» What to work on
A – For the passage on personalized learning in schools, decide whether each statement agrees with it: (i) teachers volunteering is likely to make the way forward smoother than expecting all teachers to adopt an approach; (ii) a path that begins with volunteers would bring in other teachers over one to two years; (iii) parent participation is simpler at a neighborhood school with a captive audience. Answer yes or no for each, quoting the deciding words of the passage.
B – Reproduce, word for word, the stretch of the passage on personalized learning in schools from "Educators may need" through "in teachers' classrooms?".

» Text to read
* * * * *

The way forward is likely to be smoother if teachers volunteer to implement an approach than it will if all teachers are expected to adopt it, but this leads to thorny questions. If teachers can opt in or out, is it acceptable for all 2nd grade teachers to volunteer but only half of the 3rd grade teachers? Will it work if the math department signs on but the science department doesn't? If the path forward is to begin with volunteers and incorporate other teachers over a period of three to five years, what are the implications for deeply embedded systems—for example, schedules, grading practices, and teacher evaluation—in the meantime?
There are doubtless teachers who, after years spent with highly prescribed curriculums, mandated pacing guides, and a quest for convergent answers, will find it liberating to embrace inquiry, project-based classes, and even anything-anywhere-anytime personalization. Many others will feel ill-equipped to envision and orchestrate more wide-ranging, unscripted routes to learning. What will teachers have to know, understand, and be able to do to feel confident and be competent in guiding successful personalization? Many necessary attitudes and skills will require a departure from usual practice; it will be key to identify what new learning teachers need to move from regimented time blocks, prescribed pacing guides, and the like to helping students establish their own goals, craft their own objectives, and design their own assessment criteria.
Educators may need guidance on logistical issues like how to orchestrate a classroom in which multiple things are happening simultaneously, give more than one set of directions, or monitor student progress. Imagine, for instance, trying to move from teaching mathematical algorithms to the whole class to serving as an effective coach for 30 students who receive their mathematical input from adaptive technologies, but still need teacher involvement in their learning.
Leaders should begin asking where they'll get the sustained staff expertise necessary to support a paradigm shift in teachers' beliefs, thinking, and practice. How will you address teacher variance in readiness and skills to make necessary alterations in practice? How will the school provide professional development that's rooted in teachers' classrooms?
Just as teacher roles have been shaped over decades by the centrality of standardization in schools, so have the roles of building principals. So what will it mean to become a leader for student-centeredness in a school? How should a leader guide a shift in beliefs and practices, and how can he or she distribute leadership for the change throughout the school? How does a principal become an instructional coach? What should be the relationship between the role of experts who will guide a revolution in classroom practices and the principal's role? How can a school leader handle inevitable discouragement with and overt resistance to personalized practices? And if personalization suggests that the individual is at the center of all decisions, how does the building leader consistently model personalization for teachers?
Even if parents opt into a school with a commitment to personalization, you'll need to educate them to provide a realistic understanding of why personalization is on the school's front burner, what to expect in personalized classrooms, what standards for quality work look like, and what roles they can best play in supporting their children in this context. If a neighborhood school with a captive audience pursues personalization, parent participation in and understanding of the change is both more complex and more essential. You'll need to identify ways your school can honestly address concerns that will inevitably surface, without abdicating core philosophies and practices. How will teachers and parents communicate effectively and with mutual understanding as the change progresses? What will the school do to ensure that all parents are welcome participants in the change?

* * * * *

(Item-finding records)
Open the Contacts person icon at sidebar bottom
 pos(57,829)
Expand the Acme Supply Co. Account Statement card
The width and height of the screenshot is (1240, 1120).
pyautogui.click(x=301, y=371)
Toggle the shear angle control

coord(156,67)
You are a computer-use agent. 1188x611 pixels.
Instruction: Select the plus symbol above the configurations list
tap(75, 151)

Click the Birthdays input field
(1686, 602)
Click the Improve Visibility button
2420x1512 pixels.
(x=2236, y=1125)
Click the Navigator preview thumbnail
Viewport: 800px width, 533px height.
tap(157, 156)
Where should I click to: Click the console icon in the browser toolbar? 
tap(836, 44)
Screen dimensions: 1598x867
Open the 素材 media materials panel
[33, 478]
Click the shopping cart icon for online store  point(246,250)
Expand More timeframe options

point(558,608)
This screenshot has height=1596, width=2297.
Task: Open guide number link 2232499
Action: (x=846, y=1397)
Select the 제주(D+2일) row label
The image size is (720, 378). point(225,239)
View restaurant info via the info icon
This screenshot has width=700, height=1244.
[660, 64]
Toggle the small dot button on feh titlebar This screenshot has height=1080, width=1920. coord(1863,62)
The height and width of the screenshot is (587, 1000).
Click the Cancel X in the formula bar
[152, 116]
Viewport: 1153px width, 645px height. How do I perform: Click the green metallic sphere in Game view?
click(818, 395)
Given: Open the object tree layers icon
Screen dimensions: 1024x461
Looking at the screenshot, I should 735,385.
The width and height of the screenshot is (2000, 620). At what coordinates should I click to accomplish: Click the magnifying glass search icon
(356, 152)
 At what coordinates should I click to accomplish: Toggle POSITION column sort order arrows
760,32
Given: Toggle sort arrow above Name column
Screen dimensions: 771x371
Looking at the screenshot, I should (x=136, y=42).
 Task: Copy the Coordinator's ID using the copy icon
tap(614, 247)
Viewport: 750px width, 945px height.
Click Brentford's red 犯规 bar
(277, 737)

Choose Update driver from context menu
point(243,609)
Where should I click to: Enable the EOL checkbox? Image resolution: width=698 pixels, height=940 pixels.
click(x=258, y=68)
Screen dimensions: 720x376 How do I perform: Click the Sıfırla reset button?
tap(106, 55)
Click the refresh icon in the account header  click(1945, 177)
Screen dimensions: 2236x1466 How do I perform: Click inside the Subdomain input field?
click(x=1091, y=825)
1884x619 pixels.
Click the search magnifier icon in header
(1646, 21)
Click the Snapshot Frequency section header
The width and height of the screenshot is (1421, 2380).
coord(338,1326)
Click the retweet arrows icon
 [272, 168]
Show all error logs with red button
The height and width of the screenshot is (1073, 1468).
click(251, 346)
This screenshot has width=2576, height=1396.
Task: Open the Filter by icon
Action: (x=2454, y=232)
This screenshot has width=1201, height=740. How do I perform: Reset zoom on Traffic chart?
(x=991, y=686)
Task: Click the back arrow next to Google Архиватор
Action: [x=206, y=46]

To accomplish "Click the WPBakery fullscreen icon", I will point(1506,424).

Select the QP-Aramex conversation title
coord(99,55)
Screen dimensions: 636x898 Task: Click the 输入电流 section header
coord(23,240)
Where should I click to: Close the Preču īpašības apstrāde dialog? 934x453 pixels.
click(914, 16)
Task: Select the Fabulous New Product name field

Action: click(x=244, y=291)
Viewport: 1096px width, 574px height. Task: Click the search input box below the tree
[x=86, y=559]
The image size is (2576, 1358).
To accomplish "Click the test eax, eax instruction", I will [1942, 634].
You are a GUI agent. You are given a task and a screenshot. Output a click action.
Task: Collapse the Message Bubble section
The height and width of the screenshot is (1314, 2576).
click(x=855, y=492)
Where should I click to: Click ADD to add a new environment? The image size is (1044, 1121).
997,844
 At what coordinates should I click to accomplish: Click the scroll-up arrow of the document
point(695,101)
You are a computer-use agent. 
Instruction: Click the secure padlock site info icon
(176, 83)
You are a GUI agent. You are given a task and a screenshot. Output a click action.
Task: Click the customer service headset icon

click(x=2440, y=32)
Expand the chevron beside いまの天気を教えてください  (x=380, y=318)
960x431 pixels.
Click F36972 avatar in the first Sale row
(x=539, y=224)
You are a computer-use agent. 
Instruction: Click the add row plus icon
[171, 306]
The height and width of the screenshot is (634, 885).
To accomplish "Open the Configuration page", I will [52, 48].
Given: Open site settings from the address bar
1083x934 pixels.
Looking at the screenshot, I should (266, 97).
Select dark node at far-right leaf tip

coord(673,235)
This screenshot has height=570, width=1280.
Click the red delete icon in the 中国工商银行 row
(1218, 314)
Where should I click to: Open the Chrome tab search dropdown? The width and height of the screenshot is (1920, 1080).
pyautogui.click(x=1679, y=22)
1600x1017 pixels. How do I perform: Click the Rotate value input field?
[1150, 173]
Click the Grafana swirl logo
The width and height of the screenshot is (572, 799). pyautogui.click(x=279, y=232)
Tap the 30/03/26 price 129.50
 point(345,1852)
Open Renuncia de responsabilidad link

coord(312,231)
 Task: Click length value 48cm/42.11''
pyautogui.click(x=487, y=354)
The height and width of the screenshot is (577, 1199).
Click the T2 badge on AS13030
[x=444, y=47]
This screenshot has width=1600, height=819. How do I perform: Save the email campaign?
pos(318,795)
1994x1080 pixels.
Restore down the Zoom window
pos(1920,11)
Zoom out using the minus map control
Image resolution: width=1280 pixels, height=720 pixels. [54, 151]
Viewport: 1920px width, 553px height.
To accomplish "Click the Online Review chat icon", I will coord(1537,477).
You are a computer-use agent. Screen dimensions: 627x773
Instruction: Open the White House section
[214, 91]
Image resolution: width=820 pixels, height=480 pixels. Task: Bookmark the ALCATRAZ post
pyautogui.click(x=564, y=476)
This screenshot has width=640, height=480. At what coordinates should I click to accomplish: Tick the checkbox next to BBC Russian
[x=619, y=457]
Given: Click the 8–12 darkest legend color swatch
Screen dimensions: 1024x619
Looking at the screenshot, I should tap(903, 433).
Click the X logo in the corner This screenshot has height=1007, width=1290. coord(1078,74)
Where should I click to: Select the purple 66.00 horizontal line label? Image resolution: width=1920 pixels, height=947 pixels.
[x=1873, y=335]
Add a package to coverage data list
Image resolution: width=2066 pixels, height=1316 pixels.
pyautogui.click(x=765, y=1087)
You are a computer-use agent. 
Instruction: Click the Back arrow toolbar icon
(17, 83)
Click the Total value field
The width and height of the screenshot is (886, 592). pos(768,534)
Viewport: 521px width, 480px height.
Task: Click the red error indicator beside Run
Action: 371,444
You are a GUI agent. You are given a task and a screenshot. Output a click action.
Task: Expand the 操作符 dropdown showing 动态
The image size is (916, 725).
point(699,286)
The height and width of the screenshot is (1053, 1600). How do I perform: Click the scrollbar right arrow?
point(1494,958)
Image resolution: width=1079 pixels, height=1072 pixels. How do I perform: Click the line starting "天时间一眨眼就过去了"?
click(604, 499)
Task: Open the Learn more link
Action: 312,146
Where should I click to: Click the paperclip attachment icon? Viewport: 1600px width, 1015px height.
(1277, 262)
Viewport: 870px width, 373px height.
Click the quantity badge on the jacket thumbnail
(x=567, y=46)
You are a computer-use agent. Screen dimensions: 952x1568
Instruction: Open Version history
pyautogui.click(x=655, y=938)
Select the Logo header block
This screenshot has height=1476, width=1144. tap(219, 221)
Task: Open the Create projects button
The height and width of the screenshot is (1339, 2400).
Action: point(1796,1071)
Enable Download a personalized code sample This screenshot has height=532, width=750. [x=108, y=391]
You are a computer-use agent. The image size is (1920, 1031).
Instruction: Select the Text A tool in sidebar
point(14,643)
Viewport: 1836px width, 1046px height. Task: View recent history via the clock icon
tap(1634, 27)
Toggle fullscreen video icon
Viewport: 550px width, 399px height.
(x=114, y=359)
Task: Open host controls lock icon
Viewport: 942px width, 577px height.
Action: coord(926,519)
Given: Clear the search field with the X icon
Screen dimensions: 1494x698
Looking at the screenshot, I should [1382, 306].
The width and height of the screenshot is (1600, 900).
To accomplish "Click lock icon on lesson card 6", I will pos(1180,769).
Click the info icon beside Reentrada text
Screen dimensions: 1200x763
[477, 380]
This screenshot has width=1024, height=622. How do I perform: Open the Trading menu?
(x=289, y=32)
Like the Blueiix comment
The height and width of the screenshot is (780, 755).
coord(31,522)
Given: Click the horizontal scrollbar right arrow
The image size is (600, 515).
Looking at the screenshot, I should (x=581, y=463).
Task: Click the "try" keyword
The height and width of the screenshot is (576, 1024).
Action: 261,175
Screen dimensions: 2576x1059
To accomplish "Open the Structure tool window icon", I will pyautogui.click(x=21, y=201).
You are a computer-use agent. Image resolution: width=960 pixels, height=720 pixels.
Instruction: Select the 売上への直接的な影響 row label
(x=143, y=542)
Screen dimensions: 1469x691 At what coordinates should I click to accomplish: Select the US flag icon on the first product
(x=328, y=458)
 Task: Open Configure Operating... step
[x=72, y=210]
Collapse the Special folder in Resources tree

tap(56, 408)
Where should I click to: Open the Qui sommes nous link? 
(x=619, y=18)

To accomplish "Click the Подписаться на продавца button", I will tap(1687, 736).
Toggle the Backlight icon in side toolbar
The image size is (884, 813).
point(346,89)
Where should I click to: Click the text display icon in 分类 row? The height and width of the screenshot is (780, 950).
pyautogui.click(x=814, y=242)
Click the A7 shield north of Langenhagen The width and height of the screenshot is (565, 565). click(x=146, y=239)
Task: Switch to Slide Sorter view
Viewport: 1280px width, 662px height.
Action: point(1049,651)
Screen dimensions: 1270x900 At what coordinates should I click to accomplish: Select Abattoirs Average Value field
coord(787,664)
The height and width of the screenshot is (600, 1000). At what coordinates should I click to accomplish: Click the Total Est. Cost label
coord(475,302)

* * * * *

» Complete answers
A –
(i) Yes: "The way forward is likely to be smoother if teachers volunteer to implement an approach than it will if all teachers are expected to adopt it"
(ii) No: "incorporate other teachers over a period of three to five years"
(iii) No: "parent participation in and understanding of the change is both more complex and more essential"

B –
Educators may need guidance on logistical issues like how to orchestrate a classroom in which multiple things are happening simultaneously, give more than one set of directions, or monitor student progress. Imagine, for instance, trying to move from teaching mathematical algorithms to the whole class to serving as an effective coach for 30 students who receive their mathematical input from adaptive technologies, but still need teacher involvement in their learning.
Leaders should begin asking where they'll get the sustained staff expertise necessary to support a paradigm shift in teachers' beliefs, thinking, and practice. How will you address teacher variance in readiness and skills to make necessary alterations in practice? How will the school provide professional development that's rooted in teachers' classrooms?